Construction of a new shuttle vector and its use for cloning and expression of two plasmid-encoded bacteriocins from Lactobacillus paracasei subsp. paracasei BGSJ2–8

Abstract

A new shuttle-cloning vector, pA13, was constructed and successfully introduced into Escherichia coli, Lactobacillus and Lactococcus strains. It showed high segregational and structural stability in all three hosts. The natural plasmid pSJ2–8 from L. paracasei subsp. paracasei BGSJ2–8 was cloned into pA13 using BamHI to obtain the construct, pB5. Sequencing and in silico analysis of pB5 revealed fifteen open reading frames (ORF).

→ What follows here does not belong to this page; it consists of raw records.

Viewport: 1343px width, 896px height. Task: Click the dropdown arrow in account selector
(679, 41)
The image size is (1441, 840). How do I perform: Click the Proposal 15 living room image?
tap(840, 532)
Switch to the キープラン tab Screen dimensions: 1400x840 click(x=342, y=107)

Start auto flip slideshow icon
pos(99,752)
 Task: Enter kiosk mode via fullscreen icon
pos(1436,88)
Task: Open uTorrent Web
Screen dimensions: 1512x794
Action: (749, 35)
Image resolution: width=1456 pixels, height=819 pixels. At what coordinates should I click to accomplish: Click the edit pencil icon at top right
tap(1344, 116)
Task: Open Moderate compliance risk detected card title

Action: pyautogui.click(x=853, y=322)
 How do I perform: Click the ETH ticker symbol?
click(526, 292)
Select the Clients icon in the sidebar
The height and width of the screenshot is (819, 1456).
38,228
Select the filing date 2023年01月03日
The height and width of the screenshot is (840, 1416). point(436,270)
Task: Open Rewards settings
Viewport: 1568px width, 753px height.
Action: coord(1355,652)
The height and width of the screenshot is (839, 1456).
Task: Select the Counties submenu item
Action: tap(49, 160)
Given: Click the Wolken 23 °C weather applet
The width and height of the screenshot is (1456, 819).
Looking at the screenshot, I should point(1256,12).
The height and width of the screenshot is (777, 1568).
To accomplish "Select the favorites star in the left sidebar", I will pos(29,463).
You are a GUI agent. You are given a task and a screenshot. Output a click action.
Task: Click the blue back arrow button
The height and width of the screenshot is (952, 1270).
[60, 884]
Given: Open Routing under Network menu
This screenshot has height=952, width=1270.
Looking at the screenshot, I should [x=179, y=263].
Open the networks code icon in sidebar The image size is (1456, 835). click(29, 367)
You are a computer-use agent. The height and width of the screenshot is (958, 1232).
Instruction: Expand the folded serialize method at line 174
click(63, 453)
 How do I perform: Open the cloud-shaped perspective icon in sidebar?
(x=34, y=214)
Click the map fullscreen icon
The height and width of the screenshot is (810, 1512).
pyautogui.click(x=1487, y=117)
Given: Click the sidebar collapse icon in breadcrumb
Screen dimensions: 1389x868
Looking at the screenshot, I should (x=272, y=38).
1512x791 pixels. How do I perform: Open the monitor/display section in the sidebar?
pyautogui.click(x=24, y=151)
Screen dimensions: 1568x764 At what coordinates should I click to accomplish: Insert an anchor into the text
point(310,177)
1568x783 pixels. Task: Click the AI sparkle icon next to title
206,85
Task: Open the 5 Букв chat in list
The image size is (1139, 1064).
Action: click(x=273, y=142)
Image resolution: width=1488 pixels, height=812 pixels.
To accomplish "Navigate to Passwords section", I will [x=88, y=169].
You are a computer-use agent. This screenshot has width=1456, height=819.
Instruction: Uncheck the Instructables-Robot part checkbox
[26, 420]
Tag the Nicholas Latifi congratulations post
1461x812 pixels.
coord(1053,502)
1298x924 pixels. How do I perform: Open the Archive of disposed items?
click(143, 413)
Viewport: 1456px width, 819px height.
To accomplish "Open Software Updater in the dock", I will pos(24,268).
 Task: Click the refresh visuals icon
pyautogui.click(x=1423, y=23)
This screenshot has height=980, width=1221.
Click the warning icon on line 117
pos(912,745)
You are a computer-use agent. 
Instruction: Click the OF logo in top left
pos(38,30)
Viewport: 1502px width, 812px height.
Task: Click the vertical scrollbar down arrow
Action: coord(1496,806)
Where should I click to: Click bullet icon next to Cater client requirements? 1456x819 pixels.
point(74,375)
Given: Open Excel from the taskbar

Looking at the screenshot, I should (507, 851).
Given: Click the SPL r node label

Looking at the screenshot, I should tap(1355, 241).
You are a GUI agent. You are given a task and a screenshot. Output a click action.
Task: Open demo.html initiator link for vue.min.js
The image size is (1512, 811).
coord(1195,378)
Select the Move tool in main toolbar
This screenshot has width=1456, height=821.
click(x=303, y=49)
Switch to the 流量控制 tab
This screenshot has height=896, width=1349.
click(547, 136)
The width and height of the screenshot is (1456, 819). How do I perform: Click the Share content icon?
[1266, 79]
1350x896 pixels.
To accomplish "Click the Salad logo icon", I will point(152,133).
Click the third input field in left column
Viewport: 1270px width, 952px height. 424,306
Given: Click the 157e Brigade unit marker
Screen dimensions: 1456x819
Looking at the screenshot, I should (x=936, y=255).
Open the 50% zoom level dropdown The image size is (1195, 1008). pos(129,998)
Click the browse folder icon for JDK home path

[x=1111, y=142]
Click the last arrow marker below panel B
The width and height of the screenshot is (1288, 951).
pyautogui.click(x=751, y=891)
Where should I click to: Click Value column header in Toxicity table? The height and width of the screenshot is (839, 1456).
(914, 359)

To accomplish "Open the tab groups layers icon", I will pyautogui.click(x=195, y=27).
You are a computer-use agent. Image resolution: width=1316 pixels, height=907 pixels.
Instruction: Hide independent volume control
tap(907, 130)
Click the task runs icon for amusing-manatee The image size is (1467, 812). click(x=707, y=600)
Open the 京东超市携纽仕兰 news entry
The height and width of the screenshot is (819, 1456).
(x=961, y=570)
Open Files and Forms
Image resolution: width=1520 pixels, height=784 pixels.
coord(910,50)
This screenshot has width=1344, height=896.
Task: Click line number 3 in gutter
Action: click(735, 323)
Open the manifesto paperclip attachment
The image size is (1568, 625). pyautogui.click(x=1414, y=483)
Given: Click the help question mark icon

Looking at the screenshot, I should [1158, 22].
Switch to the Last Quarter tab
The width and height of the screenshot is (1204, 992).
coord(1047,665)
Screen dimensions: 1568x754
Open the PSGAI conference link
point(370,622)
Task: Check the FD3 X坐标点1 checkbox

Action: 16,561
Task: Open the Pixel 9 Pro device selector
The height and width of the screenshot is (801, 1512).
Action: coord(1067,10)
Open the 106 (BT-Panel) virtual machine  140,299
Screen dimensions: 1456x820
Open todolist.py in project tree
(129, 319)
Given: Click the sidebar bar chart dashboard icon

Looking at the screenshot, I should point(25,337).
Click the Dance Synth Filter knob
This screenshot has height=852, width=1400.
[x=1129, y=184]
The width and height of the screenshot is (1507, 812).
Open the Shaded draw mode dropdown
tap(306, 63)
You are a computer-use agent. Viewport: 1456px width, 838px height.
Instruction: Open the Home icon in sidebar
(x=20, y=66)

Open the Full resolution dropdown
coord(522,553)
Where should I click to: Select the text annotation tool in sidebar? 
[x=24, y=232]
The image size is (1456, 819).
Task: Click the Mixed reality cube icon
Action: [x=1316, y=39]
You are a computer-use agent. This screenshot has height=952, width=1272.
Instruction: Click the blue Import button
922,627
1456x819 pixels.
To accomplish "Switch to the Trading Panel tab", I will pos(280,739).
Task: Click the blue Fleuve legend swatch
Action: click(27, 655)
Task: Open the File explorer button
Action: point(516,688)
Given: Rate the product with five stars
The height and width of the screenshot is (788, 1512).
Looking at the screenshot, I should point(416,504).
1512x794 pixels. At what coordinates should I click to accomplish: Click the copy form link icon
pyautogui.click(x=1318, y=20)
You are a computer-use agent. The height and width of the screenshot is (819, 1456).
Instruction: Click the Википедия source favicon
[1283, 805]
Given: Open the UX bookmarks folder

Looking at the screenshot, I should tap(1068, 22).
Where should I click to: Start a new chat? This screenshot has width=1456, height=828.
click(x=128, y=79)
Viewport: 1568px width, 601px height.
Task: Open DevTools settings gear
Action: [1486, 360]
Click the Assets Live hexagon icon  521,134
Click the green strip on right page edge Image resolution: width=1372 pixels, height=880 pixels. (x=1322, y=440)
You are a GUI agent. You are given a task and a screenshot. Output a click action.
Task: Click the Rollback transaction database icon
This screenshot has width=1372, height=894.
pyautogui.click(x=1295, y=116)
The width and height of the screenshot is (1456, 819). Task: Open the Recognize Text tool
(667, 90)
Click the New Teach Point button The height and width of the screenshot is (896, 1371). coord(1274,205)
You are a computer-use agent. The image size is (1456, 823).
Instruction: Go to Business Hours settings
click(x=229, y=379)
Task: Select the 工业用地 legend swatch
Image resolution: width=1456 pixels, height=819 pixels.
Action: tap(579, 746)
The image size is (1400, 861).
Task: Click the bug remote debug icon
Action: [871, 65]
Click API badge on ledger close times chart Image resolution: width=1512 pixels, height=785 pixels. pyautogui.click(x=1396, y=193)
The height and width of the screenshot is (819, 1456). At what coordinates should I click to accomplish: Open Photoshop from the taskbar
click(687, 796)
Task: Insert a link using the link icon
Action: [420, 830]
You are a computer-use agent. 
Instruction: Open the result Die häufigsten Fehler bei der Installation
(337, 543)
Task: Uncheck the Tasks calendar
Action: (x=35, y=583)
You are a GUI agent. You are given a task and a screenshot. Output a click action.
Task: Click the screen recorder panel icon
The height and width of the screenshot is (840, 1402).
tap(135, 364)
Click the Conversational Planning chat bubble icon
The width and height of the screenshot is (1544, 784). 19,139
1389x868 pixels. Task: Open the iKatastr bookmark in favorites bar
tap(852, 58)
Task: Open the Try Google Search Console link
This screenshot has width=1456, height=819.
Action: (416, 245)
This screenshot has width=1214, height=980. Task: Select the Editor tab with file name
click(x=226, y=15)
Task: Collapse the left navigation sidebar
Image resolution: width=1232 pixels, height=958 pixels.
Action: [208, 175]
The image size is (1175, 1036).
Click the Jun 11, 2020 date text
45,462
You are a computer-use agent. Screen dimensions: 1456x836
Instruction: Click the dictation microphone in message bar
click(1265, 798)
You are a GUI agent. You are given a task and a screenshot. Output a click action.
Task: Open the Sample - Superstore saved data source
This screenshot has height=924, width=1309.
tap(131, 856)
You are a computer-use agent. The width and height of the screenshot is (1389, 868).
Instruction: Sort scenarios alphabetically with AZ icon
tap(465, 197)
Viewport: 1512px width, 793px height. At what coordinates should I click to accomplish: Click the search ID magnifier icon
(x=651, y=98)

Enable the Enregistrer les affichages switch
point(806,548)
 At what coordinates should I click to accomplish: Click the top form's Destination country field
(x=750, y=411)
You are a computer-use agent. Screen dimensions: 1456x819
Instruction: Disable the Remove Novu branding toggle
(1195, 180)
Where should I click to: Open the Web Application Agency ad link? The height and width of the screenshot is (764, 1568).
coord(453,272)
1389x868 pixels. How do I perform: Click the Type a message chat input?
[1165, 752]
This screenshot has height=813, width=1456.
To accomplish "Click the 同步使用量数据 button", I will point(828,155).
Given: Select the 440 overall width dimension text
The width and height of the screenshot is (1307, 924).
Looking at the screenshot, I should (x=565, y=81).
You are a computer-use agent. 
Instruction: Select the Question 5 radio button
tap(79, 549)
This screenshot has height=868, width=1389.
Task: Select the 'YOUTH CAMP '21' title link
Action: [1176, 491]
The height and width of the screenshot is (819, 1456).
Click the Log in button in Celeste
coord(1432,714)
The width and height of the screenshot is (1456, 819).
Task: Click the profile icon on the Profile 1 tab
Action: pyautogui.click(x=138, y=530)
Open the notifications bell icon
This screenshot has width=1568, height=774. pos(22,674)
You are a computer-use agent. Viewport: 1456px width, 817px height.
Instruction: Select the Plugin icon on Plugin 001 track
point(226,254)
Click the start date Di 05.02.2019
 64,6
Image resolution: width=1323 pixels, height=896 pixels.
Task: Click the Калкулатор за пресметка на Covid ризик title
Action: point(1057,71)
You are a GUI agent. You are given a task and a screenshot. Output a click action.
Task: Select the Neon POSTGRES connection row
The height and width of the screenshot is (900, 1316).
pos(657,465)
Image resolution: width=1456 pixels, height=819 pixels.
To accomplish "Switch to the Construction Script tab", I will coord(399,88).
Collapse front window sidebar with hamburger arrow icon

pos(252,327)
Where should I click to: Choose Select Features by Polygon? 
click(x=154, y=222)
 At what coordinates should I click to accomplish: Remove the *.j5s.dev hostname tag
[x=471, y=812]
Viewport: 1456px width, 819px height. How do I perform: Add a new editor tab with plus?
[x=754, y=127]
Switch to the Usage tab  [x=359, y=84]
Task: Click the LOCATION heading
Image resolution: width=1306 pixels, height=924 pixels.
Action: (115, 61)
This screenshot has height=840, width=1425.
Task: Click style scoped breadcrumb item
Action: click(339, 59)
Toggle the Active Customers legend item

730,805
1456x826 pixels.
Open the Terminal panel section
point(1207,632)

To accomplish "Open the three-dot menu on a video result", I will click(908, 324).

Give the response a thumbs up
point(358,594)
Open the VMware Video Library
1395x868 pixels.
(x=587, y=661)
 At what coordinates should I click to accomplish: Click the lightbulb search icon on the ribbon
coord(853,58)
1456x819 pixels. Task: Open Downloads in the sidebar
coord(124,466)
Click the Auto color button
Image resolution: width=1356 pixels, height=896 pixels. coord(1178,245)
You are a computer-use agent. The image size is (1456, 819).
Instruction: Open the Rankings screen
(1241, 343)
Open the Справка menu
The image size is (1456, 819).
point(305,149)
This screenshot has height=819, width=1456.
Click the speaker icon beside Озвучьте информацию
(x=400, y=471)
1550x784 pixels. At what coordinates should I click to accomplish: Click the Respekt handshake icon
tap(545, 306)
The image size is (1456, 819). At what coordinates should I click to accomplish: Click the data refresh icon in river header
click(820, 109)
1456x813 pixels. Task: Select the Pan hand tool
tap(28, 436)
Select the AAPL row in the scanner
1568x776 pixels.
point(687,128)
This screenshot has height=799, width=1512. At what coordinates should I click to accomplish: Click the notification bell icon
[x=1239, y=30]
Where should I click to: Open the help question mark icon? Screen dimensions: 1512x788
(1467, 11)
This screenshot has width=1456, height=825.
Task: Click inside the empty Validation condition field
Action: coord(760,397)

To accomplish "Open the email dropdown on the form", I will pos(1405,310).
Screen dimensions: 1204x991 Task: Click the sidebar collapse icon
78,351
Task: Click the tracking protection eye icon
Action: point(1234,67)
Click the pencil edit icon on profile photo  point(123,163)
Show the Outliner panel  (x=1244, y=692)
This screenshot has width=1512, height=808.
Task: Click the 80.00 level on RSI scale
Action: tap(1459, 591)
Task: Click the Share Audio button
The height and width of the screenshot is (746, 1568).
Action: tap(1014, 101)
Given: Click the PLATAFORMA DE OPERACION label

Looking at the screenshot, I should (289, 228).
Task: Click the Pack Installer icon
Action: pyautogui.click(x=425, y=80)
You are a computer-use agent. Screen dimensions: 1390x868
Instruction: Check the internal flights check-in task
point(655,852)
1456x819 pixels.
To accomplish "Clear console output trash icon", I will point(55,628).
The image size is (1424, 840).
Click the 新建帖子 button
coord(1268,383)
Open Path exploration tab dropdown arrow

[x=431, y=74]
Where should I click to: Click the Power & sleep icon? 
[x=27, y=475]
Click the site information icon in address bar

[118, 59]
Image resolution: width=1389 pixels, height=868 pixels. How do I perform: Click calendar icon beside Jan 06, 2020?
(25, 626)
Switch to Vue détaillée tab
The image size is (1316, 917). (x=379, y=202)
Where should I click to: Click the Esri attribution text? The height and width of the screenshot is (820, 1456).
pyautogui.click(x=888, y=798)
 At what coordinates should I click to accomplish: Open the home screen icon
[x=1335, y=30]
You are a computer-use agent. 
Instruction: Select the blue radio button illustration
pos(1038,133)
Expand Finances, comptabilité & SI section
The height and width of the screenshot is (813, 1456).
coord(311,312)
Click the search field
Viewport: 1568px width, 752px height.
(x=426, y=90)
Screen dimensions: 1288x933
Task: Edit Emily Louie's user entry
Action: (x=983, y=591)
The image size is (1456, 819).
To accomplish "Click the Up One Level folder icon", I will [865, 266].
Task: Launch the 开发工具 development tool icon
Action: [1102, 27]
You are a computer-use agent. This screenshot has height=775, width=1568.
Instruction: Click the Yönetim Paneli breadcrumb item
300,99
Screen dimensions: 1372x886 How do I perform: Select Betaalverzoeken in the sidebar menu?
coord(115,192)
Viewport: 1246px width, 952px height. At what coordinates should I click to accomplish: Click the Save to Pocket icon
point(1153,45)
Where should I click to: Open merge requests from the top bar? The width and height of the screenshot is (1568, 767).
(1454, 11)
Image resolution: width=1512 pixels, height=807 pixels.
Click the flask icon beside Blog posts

Plasmid pSJ2–8 harbours genes encoding the production of two bacteriocins, BacSJ and acidocin 8912. Combined N-terminal amino acid sequencing of BacSJ in combination with DNA sequencing of the bacSJ2–8 gene enabled determination of the primary structure of bacteriocin BacSJ. The bacSJ2–8 gene encodes 68- amino-acid peptide with a double-glycine leader peptide consisting of 18 amino acids, followed by the orf2 (bacSJ2–8i) which encodes the immunity protein of BacSJ. The production and functional expression of BacSJ in homologous and heterologous hosts suggest that bacSJ2–8 and bacSJ2–8i together with the genes encoding the ABC transporter and accessory protein are the minimal requirements for production of BacSJ. Biochemical and genetic analyses showed that BacSJ belongs to class II bacteriocins.